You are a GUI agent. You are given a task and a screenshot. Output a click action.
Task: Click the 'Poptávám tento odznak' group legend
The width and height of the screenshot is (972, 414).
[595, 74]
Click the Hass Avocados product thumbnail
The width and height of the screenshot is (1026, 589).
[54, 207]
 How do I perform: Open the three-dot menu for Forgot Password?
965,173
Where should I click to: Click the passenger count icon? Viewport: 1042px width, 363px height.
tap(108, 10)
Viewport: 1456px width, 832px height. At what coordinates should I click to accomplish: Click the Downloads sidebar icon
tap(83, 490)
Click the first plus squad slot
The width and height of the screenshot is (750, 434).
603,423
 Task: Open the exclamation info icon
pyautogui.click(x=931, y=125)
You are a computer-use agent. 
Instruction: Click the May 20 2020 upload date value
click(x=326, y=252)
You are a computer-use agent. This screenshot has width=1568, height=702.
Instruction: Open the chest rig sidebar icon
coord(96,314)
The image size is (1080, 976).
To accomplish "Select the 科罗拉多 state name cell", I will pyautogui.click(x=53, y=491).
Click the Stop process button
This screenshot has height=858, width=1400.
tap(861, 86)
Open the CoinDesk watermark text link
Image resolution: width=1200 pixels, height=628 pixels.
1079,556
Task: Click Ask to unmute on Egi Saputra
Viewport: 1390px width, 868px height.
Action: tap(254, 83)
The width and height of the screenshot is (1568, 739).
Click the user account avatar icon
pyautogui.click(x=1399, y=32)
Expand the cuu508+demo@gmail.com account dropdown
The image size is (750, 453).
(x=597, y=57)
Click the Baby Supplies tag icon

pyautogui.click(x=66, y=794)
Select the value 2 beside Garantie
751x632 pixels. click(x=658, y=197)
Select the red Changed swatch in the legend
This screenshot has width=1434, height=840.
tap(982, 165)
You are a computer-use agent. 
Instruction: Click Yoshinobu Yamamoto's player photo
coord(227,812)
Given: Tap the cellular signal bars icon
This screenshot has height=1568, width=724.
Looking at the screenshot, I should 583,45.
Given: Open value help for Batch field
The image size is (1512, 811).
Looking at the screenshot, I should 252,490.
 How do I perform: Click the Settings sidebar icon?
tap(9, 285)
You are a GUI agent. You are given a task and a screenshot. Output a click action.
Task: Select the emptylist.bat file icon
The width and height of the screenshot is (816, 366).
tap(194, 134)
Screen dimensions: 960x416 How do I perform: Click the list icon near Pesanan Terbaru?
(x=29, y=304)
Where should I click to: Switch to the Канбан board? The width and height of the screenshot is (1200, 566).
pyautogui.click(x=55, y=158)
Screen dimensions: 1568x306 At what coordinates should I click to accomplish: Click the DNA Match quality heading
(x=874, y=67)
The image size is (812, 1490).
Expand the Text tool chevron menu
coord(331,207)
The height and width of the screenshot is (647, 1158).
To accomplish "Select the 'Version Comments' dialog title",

━━━━━━━━━━━━━━━━

Find each line in the listing above that contains the word "Where" and copy those lines in full.

- SOLUTION TO THE PROBLEM:
Where should I click to: Click the passenger count icon? Viewport: 1042px width, 363px height.
Where should I click to: Switch to the Канбан board? The width and height of the screenshot is (1200, 566).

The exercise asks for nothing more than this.